Comments From Our Customers
"Be prepared..." to roll on the floor with laughter.
Tom Lehrer brings humor politically correct as well as incorrect. Although the album was made years ago, it still can be considered current. I have been a fan of his for year but was not able to find additional pieces of his work. Todate because of Amazon's ability to procure things, I now have a complete collection of Tom Lehrer's work. For those of you that don't know anything about him, check out google.
It may have been the 60s, but not too much is out of date...

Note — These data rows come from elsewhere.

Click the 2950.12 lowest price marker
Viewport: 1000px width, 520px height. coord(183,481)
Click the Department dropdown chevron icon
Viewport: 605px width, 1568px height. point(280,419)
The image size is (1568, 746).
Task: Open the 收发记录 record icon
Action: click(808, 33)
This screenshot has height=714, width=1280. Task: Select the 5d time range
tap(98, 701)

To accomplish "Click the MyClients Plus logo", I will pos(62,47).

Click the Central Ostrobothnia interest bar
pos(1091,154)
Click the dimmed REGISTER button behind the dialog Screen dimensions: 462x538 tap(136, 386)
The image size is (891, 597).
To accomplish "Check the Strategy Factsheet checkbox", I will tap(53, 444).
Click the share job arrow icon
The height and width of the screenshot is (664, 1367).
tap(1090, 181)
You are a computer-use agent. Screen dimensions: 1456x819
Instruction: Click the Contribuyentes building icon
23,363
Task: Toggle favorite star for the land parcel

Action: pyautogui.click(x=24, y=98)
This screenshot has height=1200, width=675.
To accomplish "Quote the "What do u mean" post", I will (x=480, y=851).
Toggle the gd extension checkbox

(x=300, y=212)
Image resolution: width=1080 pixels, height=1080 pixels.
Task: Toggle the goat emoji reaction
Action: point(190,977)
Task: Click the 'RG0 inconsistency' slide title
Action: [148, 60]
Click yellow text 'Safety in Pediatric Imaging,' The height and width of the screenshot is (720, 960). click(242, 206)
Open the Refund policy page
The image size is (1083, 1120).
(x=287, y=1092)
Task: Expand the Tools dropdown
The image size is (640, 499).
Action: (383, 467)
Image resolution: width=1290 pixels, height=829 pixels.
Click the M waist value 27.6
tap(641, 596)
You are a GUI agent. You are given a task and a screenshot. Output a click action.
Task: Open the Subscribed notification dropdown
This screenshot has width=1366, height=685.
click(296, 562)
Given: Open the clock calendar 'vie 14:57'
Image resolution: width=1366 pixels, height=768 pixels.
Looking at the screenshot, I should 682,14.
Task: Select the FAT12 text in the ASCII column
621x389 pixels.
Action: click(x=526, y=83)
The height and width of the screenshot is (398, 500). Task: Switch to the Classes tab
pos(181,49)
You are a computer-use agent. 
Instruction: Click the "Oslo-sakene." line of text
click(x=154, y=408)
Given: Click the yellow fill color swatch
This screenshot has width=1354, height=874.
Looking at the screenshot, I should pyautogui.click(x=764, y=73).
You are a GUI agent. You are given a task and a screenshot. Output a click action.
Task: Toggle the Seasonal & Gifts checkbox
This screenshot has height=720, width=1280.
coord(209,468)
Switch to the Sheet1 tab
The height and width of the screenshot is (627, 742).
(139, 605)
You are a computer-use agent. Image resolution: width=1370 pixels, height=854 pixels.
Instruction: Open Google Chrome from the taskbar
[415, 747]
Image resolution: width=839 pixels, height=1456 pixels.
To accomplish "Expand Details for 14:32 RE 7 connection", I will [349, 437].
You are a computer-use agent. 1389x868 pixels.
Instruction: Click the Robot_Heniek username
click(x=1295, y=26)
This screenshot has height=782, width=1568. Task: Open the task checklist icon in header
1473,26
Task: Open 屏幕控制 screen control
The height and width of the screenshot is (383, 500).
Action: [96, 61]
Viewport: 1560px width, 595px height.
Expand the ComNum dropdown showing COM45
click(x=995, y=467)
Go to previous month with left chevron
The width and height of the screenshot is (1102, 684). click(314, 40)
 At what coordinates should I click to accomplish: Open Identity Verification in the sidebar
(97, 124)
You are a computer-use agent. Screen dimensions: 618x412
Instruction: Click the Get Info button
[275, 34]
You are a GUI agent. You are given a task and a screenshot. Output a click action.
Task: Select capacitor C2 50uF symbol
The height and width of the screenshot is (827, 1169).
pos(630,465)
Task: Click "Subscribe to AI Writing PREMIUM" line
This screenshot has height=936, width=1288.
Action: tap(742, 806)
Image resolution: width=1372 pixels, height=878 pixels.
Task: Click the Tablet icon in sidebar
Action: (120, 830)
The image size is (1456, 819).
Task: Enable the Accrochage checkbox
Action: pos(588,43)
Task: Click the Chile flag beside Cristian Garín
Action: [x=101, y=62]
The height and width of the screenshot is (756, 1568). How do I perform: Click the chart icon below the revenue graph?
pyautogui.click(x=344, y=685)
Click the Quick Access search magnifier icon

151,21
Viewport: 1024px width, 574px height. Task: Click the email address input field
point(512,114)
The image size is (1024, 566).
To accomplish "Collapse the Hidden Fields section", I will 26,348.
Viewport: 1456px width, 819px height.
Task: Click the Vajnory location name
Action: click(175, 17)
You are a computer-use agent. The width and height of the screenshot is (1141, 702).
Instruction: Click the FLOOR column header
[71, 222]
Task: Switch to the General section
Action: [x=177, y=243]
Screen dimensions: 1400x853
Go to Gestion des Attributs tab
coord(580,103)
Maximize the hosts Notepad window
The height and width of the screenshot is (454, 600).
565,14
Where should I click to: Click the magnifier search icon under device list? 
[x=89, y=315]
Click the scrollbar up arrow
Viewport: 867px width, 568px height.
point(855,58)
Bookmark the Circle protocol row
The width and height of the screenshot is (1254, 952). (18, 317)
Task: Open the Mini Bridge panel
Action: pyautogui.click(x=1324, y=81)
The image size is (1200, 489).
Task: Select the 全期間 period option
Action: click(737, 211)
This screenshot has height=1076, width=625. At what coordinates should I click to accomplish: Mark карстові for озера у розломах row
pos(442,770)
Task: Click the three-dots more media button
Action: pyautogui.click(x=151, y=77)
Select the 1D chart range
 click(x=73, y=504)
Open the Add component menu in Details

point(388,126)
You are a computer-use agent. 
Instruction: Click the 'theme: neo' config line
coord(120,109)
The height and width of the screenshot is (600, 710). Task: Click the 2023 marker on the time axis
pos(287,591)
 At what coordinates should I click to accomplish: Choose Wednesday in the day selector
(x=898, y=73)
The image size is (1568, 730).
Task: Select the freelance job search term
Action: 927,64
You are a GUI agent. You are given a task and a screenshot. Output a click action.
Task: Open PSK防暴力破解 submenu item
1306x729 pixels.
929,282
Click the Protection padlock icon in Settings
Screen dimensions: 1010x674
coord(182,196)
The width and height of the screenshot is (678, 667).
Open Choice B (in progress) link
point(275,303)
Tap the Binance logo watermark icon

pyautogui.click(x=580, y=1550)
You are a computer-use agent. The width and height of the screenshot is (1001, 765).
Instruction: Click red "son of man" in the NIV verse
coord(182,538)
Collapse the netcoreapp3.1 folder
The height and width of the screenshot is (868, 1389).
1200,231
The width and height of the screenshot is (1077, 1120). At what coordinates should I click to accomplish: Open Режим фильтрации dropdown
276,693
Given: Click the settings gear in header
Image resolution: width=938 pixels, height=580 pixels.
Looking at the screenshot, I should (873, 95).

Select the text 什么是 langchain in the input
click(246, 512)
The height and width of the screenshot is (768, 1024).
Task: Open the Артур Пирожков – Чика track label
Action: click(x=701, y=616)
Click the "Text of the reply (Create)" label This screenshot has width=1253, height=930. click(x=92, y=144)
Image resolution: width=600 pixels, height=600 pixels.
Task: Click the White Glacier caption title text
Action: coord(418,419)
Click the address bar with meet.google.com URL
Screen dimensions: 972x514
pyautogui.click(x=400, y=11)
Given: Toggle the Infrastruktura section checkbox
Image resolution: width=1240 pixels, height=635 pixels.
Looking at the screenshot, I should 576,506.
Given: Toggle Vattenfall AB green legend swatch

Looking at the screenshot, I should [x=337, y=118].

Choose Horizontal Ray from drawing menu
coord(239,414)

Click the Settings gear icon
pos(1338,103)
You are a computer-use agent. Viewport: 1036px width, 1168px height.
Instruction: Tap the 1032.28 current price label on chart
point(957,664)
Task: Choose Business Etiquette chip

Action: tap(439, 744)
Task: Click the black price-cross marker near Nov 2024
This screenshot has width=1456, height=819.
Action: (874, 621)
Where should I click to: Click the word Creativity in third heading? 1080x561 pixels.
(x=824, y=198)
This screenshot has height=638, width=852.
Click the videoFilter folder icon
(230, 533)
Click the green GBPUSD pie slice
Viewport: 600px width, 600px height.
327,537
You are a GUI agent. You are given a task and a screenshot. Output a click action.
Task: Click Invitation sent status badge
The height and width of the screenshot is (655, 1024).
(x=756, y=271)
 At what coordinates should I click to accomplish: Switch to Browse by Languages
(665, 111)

I am and always have been a news junkie, I guess, as was my mother, and we loved satire as well. The ideal 1960s combination of these was David Frost's "That Was the Week that Was," which put a tongue-in-cheek spin on much of the week's news, punctuated with songs from Tom Lehrer's fertile mind. Even as a sheltered, suburban Boston teen, I loved it (along with Stan Freberg's "United States of America"). Many of the songs on Tom Lehrer's "That Was the Year That Was," although written in the mid-1960s, still ring true, loud and clear, from "National Brotherhood Week" to "New Math" to "Send the Marines" all the way through to the end, evoke memories of how my friends and I survived the 60s, our high school and college years, and make me shake my head in disbelief. I actually had a college course called "New Math" designed to teach us old folks (we were 20) how to do the new math -- didn't work.
Digging Tom Lehrer: An IQ test.
TW3 was originally released in 1965 and it is still timely 40 years later. While some of the references are dated, the world's problems have remained the same, no matter how much they have changed. When I had dinner guests over during the 60s, I played TW3 and the other Lehrer records for them. If my guests didn't get it, I never invited them back. Who wants to hang out with someone who knows nothing of history or current events? So order the CD and maybe I'll have you over for dinner.